Aan de Voorzitter van de Tweede Kamer der Staten-Generaal
Den Haag, 22 maart 2011
Tijdens het Wetgevingsoverleg van 29 november 2010 (Kamerstuk 32 500 VIII, nr. 73) is de motie Dijkgraaf ingediend (Tweede Kamer 2010–2011, 32 500 VIII, nr. 72). In deze motie wordt geconstateerd dat studenten die twee studies tegelijk volgen gestimuleerd worden om tot het moment van afronden van de tweede studie hun eerste studie aan te houden, aangezien zij recht hebben op betaling van het wettelijk collegegeld tot het moment dat zij hun eerste graad behaald hebben.
In de motie wordt de regering verzocht om deze perverse prikkel die het uitstellen van studies stimuleert ongedaan te maken.
De financiële verantwoordelijkheid van de overheid is afgebakend tot één bachelor en één master, tegen wettelijk collegegeld. Door het niet meer bekostigen van twee studies zouden studenten om strategische redenen kunnen besluiten het behalen van hun eerste diploma uit te stellen, tot ze klaar zijn met hun tweede opleiding.
De bekostiging is echter vormgegeven in samenhang met andere beleidsmaatregelen. Daardoor is het voor studenten niet aantrekkelijk deze strategie te volgen:
– de studiefinanciering geldt voor een beperkt aantal jaren, inclusief de OV-kaart.
– de instelling krijgt geen bekostiging voor een student na de nominale studieduur. De instelling zal hierdoor de student aanzetten tot voldoende onderwijsinspanningen en het afronden van zijn studie.

(Opgeslagen gegevens)
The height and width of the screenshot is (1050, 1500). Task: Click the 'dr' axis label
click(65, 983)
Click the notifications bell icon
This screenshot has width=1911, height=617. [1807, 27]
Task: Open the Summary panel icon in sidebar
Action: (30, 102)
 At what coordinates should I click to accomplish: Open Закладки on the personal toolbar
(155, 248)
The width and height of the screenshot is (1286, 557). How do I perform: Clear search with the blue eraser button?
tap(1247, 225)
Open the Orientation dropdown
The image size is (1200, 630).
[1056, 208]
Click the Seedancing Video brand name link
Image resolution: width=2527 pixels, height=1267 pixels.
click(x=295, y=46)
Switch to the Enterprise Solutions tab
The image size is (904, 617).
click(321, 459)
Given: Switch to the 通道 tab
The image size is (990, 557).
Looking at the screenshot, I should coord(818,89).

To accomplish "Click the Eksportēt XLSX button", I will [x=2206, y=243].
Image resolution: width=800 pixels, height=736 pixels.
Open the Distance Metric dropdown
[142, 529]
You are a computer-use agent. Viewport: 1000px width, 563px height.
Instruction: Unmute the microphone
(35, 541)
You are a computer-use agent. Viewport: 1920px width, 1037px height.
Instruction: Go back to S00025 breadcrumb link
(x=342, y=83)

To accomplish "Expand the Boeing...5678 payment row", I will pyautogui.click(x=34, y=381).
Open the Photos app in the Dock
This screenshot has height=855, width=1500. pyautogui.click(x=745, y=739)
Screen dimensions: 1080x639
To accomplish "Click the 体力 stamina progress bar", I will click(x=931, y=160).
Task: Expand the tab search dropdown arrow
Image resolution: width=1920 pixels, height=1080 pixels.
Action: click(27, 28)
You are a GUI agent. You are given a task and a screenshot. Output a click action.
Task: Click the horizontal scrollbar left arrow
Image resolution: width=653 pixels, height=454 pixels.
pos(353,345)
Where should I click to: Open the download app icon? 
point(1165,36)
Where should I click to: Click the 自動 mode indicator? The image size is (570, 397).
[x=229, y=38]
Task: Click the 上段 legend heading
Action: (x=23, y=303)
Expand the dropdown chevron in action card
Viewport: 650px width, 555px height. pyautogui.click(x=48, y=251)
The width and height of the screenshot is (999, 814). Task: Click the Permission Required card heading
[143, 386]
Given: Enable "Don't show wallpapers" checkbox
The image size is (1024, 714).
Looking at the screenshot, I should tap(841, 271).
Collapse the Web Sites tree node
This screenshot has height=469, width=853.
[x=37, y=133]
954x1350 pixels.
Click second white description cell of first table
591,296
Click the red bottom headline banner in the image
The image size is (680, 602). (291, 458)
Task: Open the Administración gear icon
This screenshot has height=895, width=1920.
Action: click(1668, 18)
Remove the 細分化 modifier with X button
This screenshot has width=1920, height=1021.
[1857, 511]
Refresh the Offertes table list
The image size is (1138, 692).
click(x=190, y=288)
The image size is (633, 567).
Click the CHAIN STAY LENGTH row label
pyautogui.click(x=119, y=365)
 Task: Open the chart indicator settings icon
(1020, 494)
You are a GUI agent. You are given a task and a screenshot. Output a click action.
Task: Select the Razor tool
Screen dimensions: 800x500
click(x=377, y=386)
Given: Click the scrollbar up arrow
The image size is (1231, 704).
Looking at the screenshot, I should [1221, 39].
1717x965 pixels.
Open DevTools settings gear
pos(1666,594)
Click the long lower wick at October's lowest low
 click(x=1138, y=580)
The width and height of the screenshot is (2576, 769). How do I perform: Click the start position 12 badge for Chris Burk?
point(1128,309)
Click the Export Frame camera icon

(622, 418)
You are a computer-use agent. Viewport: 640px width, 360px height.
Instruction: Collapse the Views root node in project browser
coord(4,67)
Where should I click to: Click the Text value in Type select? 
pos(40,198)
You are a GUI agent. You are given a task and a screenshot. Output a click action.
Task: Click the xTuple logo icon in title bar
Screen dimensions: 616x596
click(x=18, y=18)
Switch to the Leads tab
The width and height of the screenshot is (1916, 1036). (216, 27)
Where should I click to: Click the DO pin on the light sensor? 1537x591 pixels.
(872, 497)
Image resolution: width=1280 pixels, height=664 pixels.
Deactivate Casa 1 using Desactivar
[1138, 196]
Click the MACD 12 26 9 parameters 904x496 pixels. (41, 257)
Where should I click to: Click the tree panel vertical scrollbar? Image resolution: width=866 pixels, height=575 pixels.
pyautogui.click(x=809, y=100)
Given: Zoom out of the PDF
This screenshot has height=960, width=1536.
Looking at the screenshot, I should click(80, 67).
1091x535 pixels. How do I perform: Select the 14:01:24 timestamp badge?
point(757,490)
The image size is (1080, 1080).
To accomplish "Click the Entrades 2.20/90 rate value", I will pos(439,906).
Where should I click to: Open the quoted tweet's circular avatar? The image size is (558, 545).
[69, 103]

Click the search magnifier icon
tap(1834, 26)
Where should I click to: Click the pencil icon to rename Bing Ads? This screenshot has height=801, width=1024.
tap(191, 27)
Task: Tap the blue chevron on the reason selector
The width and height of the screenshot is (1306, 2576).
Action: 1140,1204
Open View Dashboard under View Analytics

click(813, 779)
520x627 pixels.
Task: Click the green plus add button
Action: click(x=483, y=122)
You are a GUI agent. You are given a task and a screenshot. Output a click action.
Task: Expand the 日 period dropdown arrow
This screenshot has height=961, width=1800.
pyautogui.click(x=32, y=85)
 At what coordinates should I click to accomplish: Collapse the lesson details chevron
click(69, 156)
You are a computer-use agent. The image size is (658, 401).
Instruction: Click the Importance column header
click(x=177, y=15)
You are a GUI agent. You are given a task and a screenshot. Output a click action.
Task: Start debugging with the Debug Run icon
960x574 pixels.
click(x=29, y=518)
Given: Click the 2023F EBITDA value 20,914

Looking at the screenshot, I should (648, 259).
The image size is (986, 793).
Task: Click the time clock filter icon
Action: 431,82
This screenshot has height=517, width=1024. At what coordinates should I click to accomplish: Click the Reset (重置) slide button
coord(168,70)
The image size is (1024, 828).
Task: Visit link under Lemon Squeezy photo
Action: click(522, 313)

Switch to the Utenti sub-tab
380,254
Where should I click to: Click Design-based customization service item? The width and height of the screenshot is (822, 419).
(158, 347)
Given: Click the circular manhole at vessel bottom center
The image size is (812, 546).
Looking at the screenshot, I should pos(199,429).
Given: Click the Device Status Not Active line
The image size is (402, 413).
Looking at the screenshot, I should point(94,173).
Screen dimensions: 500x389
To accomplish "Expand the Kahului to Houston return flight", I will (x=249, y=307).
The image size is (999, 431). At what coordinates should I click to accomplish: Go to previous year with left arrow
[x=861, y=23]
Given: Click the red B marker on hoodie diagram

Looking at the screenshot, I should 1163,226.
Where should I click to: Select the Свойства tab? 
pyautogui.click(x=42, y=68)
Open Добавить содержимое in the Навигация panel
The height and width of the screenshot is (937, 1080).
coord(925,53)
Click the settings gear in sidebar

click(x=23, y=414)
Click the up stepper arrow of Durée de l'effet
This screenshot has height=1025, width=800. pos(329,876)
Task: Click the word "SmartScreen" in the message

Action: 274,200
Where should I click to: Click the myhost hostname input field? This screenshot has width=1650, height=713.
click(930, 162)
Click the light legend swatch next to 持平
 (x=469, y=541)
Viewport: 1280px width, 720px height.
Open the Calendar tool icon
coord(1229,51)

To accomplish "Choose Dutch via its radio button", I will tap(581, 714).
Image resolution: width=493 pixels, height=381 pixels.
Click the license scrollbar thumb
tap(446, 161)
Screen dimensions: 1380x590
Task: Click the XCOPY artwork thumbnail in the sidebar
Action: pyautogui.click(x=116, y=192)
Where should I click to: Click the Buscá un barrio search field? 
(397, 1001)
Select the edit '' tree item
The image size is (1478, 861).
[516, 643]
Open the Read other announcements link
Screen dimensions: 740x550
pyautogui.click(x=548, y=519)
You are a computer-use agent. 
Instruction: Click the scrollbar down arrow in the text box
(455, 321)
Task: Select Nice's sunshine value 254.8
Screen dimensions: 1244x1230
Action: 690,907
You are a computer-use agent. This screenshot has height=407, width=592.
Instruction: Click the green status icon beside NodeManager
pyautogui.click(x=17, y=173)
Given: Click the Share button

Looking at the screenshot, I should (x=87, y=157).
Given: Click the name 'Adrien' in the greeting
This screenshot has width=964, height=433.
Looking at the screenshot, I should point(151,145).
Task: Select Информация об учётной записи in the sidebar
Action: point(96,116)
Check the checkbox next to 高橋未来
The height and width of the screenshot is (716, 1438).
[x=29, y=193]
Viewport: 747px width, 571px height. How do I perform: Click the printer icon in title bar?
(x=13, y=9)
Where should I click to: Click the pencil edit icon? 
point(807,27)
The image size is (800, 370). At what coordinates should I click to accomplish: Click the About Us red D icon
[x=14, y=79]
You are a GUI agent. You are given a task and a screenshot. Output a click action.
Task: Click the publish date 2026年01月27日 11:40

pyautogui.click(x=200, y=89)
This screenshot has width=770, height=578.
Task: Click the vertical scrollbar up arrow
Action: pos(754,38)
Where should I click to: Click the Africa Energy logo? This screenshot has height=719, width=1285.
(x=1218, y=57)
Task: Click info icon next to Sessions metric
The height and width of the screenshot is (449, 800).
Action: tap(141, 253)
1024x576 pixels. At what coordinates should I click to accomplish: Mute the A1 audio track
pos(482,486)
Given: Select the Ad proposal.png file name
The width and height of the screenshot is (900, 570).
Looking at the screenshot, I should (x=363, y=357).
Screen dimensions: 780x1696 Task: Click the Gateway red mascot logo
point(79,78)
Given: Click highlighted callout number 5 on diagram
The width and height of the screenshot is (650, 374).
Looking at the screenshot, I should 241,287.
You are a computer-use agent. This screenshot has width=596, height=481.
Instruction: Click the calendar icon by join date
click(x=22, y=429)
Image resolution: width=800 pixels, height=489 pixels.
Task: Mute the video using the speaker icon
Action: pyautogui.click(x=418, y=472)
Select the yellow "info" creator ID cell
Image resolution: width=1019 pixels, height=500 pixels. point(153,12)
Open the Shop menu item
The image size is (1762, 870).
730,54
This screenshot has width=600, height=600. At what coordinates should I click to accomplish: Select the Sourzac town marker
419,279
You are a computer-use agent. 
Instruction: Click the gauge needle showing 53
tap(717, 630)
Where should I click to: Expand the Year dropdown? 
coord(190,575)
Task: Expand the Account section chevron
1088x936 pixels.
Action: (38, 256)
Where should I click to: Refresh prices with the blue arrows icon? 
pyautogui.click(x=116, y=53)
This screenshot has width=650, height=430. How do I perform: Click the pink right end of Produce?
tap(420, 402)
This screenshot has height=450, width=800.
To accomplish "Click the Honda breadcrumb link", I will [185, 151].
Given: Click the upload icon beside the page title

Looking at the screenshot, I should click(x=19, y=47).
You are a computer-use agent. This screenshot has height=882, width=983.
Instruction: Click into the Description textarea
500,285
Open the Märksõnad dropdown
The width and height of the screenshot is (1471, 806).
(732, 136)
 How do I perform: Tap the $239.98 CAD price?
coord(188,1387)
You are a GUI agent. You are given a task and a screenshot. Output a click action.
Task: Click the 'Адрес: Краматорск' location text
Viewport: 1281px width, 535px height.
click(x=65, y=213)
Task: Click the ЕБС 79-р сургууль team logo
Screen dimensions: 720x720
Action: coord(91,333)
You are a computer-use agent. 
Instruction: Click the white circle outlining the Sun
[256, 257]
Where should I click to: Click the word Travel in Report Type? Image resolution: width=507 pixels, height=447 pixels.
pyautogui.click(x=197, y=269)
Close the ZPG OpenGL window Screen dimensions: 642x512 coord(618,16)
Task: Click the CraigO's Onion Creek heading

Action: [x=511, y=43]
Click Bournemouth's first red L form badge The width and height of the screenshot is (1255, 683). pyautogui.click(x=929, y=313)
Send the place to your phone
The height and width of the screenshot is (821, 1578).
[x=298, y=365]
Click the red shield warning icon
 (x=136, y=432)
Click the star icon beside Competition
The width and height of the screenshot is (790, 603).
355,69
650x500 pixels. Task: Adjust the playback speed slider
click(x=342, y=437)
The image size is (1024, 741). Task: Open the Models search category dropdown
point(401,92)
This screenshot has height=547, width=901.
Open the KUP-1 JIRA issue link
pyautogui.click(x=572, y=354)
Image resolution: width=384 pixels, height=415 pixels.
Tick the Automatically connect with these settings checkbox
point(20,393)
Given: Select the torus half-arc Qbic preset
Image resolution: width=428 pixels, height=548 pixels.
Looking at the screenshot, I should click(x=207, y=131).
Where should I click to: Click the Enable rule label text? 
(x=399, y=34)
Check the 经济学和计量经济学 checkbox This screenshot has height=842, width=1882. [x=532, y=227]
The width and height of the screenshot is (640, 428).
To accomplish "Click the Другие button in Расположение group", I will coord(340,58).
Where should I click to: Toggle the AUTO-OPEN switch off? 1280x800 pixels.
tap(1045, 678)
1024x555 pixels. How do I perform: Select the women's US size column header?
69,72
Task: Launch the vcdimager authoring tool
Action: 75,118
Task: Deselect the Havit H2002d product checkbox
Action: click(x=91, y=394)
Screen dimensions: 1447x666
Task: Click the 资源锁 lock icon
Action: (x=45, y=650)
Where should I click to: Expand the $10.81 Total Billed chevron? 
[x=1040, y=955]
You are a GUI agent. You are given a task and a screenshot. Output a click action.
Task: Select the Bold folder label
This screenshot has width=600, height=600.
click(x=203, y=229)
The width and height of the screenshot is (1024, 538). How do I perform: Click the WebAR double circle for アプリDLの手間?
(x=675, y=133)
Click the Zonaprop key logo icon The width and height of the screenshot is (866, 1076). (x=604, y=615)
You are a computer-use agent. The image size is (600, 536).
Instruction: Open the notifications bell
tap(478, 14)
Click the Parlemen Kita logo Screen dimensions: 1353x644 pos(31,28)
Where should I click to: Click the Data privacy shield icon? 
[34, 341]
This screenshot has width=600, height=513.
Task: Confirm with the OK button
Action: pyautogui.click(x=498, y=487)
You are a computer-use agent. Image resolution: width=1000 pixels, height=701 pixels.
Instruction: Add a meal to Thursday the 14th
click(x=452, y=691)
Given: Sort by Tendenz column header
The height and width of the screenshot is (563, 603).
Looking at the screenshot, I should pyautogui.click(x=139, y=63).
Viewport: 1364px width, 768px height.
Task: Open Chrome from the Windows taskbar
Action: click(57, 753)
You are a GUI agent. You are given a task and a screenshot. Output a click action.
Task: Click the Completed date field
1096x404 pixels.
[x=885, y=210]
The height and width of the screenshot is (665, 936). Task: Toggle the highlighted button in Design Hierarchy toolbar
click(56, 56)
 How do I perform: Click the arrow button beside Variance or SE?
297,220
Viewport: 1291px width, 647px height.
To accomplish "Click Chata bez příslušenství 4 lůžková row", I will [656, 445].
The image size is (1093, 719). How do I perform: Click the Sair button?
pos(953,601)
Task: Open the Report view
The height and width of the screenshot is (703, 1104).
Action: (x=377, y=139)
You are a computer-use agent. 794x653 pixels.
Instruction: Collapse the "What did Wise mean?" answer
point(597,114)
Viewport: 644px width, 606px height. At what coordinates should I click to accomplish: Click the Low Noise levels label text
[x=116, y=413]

> **Opgave**:
Schrijf uit de brief over de motie Dijkgraaf letterlijk het gedeelte over dat begint bij "In de motie" en eindigt bij "hun tweede opleiding.".

> **Antwoord**:
In de motie wordt de regering verzocht om deze perverse prikkel die het uitstellen van studies stimuleert ongedaan te maken.
De financiële verantwoordelijkheid van de overheid is afgebakend tot één bachelor en één master, tegen wettelijk collegegeld. Door het niet meer bekostigen van twee studies zouden studenten om strategische redenen kunnen besluiten het behalen van hun eerste diploma uit te stellen, tot ze klaar zijn met hun tweede opleiding.